Firstly, thanks for all the information provided to members on this site! It's been a pleasure reading all the tutorials and solutions to many of the problems us beginners have when starting up a tank.

I just wanted to get yours eyes on my flow in my Juwel Lido 120L tank.
I still have the stock filter installed (and have no plans to remove) which has a - supposed - flow of 600l/p
I've pointed the nozzle to the back of the tank to distribute the flow around the back to the left wall.

In that left wall I have my external Eheim Ecco Pro 200 running with the outflow nozzle pointing towards the front of the tank - I've wanted to get a spray bar but Eheim have said that it isn't advisable to run a spray bar with the Ecco range. That supposedly chucks out 600l/p too.

So, right now I have a total of 1,200l/p.

I've got on order a Hydor Koralia 900 nano powerhead but I'm wondering where I should place this.
I'm getting so BBA Algea on my Valls in the right hand side of the tank - I'm guessing the flow is not quite reaching this area even though the drop checker is a nice lime-green.

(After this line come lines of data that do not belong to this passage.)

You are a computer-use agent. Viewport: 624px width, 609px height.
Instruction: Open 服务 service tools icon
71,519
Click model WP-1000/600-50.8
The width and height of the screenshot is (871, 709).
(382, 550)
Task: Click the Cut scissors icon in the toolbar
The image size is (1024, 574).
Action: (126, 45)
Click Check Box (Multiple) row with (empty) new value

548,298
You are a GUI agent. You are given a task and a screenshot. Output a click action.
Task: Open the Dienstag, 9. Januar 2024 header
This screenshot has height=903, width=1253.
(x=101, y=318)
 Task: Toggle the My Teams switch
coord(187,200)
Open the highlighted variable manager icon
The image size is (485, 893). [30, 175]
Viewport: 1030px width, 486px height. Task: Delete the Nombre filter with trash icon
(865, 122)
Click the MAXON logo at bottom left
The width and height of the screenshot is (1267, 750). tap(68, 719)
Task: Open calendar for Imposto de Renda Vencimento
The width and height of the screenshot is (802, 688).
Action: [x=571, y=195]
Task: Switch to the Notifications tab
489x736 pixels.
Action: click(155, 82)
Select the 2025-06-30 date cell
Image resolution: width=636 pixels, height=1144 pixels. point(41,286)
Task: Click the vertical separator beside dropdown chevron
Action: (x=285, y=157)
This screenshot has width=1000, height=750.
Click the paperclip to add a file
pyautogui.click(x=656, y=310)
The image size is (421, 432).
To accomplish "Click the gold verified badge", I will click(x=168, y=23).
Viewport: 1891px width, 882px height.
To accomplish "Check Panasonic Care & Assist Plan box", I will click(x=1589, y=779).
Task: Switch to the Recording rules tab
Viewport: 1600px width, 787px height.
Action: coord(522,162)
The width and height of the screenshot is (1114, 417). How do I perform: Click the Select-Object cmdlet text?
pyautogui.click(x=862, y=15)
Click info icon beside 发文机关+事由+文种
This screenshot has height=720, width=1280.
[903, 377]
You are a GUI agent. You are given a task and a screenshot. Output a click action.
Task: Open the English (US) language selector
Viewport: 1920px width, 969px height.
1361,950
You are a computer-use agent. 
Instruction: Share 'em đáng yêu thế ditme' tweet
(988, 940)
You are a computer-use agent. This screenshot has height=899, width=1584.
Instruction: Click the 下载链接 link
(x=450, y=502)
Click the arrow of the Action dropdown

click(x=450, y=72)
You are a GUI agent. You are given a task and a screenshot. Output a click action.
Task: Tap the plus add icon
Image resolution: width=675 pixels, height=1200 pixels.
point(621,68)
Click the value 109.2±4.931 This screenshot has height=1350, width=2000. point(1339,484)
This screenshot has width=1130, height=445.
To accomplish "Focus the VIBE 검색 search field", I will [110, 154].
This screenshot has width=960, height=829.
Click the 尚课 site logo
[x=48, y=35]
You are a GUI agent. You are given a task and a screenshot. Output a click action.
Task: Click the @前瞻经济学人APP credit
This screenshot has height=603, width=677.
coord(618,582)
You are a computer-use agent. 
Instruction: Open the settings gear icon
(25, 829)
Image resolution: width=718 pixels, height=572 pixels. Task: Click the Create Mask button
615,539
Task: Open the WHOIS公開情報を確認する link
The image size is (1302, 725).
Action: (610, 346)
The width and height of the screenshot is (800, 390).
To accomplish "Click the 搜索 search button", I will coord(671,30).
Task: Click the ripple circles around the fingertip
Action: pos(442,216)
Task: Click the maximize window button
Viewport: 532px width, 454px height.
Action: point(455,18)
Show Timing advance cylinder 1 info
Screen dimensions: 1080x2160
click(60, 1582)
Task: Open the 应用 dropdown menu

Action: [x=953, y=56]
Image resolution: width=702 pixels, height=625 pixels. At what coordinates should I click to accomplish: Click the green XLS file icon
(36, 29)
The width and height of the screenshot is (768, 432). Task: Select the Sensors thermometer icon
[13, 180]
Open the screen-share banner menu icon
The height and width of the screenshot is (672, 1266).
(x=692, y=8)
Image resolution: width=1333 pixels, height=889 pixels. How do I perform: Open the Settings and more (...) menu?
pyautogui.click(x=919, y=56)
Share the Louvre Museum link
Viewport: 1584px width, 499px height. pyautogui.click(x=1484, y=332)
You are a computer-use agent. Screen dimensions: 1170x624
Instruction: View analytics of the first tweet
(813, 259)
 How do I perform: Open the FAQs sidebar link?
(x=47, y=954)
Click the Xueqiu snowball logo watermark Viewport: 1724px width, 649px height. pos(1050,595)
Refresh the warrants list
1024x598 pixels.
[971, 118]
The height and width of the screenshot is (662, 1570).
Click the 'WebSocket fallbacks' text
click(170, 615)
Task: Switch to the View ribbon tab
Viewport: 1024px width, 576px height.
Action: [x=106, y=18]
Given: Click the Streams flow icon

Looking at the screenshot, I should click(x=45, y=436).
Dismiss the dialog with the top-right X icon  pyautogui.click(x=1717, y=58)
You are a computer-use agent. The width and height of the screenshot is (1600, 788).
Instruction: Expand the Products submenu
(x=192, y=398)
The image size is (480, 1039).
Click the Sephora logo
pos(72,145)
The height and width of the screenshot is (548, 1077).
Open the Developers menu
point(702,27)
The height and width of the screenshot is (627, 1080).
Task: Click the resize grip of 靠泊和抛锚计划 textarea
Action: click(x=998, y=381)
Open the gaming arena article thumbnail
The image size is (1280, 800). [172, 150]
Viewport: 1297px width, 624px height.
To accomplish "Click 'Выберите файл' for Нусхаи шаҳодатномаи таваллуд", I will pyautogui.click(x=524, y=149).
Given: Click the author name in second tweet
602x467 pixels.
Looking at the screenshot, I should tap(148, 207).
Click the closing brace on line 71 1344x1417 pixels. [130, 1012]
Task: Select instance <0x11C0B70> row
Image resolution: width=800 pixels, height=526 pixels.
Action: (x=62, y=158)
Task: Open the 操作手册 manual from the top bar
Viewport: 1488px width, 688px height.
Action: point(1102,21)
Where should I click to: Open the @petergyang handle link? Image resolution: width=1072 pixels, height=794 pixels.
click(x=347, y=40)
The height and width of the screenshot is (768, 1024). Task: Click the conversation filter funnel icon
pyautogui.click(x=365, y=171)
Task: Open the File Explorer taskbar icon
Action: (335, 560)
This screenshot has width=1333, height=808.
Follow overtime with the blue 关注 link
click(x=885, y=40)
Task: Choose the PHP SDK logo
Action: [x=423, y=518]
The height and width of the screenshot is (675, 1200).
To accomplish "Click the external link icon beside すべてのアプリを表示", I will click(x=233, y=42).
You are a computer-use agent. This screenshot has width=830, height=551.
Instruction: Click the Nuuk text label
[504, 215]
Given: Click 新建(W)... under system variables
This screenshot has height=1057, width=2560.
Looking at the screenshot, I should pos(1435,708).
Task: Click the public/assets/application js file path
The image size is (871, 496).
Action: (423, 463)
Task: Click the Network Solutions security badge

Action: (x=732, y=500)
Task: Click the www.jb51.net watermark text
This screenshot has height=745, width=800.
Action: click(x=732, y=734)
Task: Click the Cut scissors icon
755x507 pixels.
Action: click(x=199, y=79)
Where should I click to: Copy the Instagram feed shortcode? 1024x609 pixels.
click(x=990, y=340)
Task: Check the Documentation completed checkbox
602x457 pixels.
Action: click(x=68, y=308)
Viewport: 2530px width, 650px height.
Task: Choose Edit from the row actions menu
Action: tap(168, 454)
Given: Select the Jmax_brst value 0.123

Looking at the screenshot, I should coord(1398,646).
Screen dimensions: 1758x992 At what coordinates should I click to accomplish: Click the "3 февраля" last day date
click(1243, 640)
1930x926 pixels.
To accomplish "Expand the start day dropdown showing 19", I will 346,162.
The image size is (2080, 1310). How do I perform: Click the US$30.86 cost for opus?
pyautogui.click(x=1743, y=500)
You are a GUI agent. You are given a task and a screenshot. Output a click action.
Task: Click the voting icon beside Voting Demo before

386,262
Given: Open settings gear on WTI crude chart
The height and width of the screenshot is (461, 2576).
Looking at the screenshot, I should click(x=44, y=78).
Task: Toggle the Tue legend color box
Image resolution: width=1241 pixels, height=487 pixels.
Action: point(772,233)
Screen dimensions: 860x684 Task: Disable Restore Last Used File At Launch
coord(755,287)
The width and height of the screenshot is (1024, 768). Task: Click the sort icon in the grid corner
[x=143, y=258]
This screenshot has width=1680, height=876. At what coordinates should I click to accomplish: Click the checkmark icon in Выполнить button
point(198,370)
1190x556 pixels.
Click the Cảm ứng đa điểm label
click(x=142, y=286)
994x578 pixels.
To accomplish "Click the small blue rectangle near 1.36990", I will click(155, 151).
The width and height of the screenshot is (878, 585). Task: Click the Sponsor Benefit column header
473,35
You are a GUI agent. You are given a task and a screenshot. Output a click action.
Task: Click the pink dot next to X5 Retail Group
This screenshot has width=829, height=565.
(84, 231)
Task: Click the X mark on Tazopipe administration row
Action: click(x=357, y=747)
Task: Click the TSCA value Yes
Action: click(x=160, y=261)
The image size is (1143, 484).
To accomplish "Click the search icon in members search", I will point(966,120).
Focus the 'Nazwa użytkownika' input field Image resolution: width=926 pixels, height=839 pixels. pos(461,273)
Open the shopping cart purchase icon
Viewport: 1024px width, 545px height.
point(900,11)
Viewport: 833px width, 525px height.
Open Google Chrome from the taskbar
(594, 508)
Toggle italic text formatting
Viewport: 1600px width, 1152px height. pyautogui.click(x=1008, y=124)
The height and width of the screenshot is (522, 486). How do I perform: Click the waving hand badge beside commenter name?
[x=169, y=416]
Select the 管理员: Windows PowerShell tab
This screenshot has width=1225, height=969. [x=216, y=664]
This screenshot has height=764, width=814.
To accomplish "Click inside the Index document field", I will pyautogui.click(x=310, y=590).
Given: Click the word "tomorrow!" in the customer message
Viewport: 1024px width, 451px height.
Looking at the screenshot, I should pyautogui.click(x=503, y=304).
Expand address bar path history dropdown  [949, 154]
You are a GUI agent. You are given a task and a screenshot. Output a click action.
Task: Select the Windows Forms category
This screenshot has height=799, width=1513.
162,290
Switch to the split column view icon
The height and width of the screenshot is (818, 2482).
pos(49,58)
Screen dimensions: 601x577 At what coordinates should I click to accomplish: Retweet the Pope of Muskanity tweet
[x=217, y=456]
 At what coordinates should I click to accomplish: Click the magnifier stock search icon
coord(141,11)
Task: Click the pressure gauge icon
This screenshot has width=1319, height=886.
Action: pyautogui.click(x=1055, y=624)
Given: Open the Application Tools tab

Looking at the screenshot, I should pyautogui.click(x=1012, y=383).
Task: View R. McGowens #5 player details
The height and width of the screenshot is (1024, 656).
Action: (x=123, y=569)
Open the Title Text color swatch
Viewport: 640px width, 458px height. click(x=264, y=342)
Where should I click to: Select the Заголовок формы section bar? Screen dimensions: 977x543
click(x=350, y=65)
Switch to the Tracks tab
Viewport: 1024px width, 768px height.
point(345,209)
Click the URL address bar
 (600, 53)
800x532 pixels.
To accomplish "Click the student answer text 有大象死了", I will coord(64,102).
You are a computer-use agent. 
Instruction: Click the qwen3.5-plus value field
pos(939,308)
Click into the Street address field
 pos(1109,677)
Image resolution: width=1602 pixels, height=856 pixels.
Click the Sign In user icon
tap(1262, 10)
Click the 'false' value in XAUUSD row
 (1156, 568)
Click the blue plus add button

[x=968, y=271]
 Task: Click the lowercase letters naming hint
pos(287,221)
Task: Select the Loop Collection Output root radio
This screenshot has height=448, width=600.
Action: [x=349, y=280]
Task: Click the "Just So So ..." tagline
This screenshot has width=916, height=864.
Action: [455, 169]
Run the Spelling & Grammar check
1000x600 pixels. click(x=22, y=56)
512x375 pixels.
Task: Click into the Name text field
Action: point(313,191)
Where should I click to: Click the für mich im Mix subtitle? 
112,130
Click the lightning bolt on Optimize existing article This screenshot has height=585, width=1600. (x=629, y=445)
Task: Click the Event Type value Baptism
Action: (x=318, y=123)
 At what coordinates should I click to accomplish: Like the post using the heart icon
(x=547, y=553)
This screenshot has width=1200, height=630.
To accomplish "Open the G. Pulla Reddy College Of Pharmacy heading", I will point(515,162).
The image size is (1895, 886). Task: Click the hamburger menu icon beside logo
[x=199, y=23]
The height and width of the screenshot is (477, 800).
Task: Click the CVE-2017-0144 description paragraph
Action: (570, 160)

I've thought about placing the Hydor on on the left side wall towards the front point down towards the gravel.

Picture attached!

Is this ok?

Other tank details:
- Standard Juwel T5 lighting total 48watts
- EI dosing alternate days. Macro 25ML x 3 days // Micro 25ML x 3 days


----------



## Alastair (4 Jan 2013)

Hi, if the outlet on the internal is one of the angled outlets, cut off the angled part so that its a straight outlet that points directly across the back blowing the flow left which will hit the left side and come around the front then place the Ecco front left and down slightly so that pushes flow across the front and to the right. I did something similar to my friends lido and it helped alot. Flow on the front right in these tanks is always minimal but that should work how I said then if not get the hydor 900 and place in the tank to see of that helps 


Sent from my iPhone using Tapatalk


----------



## linkinruss (5 Jan 2013)

Thanks Alastair for the advice.  
Don't think I'll cut tye nozzle of the internal just yet as I want to see what the Hydor brings to the table. 

I just wanted to know if placing the Hydor on the front left wall facing down towards the gravel will help get floor to the right hand side. 

I'm also concerned with getting flow into the middle area of the tank.


----------